Will vio que Mark respiraba con más tranquilidad. Había conseguido romper el hielo. Probablemente tenía algún tipo de desorden de ansiedad social y necesitaba tiempo para entrar en calor.

– ¿Qué te gustaría beber? -preguntó Mark.

– ¿Tienes whisky?

– Lo siento, solo cerveza.

– Todos los caminos llevan a Roma.

En cuanto Mark se fue a la cocina, Will se puso en pie y echó un vistazo alrededor por pura curiosidad. El salón estaba escasamente amueblado con objetos modernos a impersonales que podrían haber estado en el vestíbulo de cualquier espacio público. Todo muy ordenado, ni cosas amontonadas ni ningún toque femenino. Conocía ese estilo de decoración fría. La brillante estantería cromada estaba llena de libros de informática y manuales de programación ordenados según la altura, de manera que las hileras quedaran lo más rectas posible.

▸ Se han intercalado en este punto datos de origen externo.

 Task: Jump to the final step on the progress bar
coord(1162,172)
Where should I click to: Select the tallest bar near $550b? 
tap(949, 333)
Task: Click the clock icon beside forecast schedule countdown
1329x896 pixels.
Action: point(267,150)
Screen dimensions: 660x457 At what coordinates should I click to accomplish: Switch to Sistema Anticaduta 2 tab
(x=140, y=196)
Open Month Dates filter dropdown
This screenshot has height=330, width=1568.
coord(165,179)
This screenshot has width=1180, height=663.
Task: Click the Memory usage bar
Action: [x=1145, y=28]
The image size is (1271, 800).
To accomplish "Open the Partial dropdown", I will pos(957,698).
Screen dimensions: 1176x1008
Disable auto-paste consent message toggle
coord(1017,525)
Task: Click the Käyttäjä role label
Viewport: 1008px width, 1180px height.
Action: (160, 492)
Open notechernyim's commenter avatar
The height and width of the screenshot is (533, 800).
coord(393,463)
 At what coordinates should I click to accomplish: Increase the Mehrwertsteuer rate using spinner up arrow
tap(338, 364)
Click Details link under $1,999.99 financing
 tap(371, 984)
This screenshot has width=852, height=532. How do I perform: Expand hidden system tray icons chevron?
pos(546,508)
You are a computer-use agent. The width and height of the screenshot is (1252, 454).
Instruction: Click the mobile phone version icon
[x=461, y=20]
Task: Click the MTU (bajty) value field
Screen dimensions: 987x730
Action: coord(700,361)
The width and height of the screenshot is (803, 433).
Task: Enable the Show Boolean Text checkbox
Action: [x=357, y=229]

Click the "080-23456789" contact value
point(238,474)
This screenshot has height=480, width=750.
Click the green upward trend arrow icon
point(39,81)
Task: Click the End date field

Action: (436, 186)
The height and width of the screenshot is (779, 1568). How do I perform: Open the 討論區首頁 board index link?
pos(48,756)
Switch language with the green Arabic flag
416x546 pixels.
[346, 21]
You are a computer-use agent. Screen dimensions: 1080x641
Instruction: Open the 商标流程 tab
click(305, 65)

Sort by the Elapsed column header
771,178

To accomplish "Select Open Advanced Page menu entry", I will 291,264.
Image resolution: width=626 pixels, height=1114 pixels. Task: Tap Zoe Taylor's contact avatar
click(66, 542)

En el escritorio lacado en blanco, junto a un portátil cerrado, había dos finos manuscritos con anillas metálicas. Echó un vistazo a la portada del que había encima: CONTADORES: UN GUIÓN DE PETER BENEDICT, AEA # 4235567. «¿Quién será Peter Benedict? -se preguntó-, el álter ego literario de Mark u otra persona?» Junto a los guiones había dos rotuladores negros. Casi se le escapó una carcajada. Pentel ultrafinos. Esos puñeteros estaban por todas partes. Cuando Mark volvió con las cervezas, Will estaba de nuevo en el sofá.